I’m currently integrating Background Mode with webhooks in a production system, and I’m trying to understand how stable and scalable it is under heavy usage. Are there expected delayes for multiple requests happening?
My questions:
Is Background Mode stable for high-volume workloads?
Is it still somewhat “best effort” compared to synchronous or streaming requests? I’m noticing that some background requests take longer than expected to complete, while others return very quickly. Since our service is customer-oriented, these occasional long delays make me concerned about the overall user experience
Is there any recommended architecture to avoid lost or stuck jobs?
We’re relying on webhooks to handle the GPT API responses so that the front-end reads only from our database. This ensures that even if the user closes the application or the app crashes unexpectedly, the request will still be processed without any issues and the data are store in the database. Is this a stable approach?
Any limits or best practices for systems that may run thousands of background requests per hour?
I want to ensure I’m not misusing the feature or expecting guarantees that Background Mode isn’t designed to provide.
You have a good question, where the answer must always be:
"background": true in Responses will not change the priority of your AI task or how it is run, and there should be no delays except as are inherent in polling or in separately transmitting a webhook.
Unlike batches, or with the “service_tier” parameter, you are not requesting or expecting any different level in service and reliability. You are simply allowing the generation to continue after an initial closed connection, with a method for retrieval now offered instead of simply a bill. Under-performance that you can characterize as relating to this mode should be reported.
You need not use webhooks at all. You can poll the responses endpoint with an ID when you also have the necessary “store”: true, and receive a status or output, instead of calling when it guaranteed. This also can be your fallback, recording the object received from instantiating the call, and going after any response ID that has an unreasonable time with an unresolved webhook, i.e. don’t act exclusively on successful hook transmission. Decide if you’ll dispatch another parallel retry for satisfaction.
Architecturally, you can anticipate client abandonment of a stream recipient or a listener of your own “hook” in any call - and still offer their chat session when they revisit, where it sounds as though you’ve already thought this out.
The webhook system can have faults, or new bugs, like anything. For example, image generation failure by safety policy would leave a webhook and your user unanswered, which took an extended period for OpenAI to fix.

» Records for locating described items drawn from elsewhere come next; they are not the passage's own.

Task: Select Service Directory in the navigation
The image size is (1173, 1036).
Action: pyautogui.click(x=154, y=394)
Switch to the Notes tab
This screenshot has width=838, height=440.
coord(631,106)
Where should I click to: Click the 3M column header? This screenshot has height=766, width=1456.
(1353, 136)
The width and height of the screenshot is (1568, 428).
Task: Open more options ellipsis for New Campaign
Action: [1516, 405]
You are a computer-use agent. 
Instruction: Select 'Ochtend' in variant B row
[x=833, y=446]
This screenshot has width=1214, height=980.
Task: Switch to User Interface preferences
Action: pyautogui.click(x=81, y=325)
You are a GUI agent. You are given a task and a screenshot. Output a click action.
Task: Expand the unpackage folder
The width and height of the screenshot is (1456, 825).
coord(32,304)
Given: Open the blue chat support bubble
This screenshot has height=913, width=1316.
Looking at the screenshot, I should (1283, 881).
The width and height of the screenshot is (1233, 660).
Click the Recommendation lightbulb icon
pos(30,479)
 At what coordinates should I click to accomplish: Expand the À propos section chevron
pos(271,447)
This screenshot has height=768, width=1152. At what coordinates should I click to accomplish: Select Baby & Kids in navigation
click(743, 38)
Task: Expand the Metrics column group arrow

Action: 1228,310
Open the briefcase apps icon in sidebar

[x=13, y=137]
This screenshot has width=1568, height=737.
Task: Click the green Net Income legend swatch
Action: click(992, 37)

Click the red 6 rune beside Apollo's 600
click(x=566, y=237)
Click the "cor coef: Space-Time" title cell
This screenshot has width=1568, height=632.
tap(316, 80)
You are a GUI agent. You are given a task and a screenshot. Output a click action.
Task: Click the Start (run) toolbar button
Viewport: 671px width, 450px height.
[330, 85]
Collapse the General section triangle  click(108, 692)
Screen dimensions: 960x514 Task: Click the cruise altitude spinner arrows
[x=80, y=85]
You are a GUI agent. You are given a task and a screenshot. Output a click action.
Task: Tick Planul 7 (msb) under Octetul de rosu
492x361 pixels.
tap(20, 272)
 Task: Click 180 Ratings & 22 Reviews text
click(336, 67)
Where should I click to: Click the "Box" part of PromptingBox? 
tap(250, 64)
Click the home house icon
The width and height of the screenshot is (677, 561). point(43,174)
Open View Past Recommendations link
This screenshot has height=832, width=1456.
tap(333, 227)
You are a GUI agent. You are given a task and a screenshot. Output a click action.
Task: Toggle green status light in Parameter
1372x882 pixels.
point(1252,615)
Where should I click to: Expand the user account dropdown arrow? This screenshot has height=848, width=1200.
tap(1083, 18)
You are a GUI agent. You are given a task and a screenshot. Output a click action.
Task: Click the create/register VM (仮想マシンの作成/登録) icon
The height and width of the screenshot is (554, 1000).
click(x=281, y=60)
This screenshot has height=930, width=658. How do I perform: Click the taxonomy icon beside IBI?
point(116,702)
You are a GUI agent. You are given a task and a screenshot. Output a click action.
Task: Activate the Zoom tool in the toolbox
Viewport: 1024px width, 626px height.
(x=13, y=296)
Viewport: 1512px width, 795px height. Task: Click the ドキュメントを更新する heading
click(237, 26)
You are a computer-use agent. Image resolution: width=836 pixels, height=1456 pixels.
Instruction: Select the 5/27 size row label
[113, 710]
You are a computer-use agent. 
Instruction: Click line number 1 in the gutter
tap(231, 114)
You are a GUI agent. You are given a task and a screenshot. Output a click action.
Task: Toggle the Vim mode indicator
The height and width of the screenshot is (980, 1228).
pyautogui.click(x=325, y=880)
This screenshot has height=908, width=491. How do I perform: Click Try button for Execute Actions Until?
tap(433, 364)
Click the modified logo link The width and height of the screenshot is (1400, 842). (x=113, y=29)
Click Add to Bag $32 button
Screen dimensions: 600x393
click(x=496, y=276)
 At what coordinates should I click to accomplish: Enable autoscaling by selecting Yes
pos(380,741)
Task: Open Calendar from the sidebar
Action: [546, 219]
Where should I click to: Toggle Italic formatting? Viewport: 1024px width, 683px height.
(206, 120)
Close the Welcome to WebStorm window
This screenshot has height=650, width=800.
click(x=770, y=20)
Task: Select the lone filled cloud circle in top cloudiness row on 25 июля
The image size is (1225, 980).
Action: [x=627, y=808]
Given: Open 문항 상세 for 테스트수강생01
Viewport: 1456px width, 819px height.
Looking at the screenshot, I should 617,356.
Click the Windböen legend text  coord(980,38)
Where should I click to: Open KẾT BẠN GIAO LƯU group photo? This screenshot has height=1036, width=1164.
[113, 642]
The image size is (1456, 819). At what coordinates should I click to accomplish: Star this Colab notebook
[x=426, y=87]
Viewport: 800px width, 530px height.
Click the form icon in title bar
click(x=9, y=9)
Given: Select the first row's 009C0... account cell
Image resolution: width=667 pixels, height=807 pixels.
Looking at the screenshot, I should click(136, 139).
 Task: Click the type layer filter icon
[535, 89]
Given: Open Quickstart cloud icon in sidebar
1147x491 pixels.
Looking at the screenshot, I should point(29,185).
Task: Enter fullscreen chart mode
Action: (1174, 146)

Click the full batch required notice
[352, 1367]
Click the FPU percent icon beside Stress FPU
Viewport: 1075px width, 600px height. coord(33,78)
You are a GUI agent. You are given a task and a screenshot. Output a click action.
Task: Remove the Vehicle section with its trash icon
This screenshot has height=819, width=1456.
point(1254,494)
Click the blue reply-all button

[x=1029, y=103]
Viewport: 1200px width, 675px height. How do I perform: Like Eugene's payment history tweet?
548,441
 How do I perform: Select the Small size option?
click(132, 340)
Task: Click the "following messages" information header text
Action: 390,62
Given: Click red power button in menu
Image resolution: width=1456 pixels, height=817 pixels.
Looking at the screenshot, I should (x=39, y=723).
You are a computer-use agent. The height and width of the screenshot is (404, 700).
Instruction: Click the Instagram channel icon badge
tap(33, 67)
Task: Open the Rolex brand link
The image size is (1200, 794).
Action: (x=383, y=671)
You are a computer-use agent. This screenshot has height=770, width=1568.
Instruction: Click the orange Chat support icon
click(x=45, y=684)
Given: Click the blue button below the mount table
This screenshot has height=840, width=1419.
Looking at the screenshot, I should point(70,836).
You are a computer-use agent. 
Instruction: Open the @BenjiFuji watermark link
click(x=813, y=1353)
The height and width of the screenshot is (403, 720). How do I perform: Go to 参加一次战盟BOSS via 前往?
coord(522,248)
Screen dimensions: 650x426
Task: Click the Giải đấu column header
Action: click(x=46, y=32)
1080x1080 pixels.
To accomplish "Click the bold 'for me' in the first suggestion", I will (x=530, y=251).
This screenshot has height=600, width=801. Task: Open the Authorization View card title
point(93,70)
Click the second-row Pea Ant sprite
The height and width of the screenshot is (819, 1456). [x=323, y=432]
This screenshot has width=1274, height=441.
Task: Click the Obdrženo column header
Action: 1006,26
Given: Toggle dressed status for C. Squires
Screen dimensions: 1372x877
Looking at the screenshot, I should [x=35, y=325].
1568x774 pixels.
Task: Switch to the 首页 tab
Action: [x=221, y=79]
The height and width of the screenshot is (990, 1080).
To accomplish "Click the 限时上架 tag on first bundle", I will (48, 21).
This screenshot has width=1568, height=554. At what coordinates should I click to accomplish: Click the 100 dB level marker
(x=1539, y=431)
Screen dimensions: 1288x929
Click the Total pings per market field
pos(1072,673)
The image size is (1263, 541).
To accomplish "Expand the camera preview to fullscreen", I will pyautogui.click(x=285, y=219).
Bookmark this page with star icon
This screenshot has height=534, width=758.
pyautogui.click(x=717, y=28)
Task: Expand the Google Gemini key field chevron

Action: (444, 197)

The limits are the same as any model call from an organization - you can be rejected for tokens-per-minute, failure which should be delivered as an immediate disposition, so is unrelated to “background”. The API call limits for polling are also high, until Cloudflare thinks you are executing a DoS attack. Just don’t run yourself out of ports or resources or miss transmissions. I’ve never seen a maximum pending webhooks spec, and if so, it better be by refusal at the edge limiter.
For load distribution when cache hit is not anticipated, or for encouraging cache hits and faster generation, you can investigate varying the “prompt_cache_key” parameter as a technique for performance.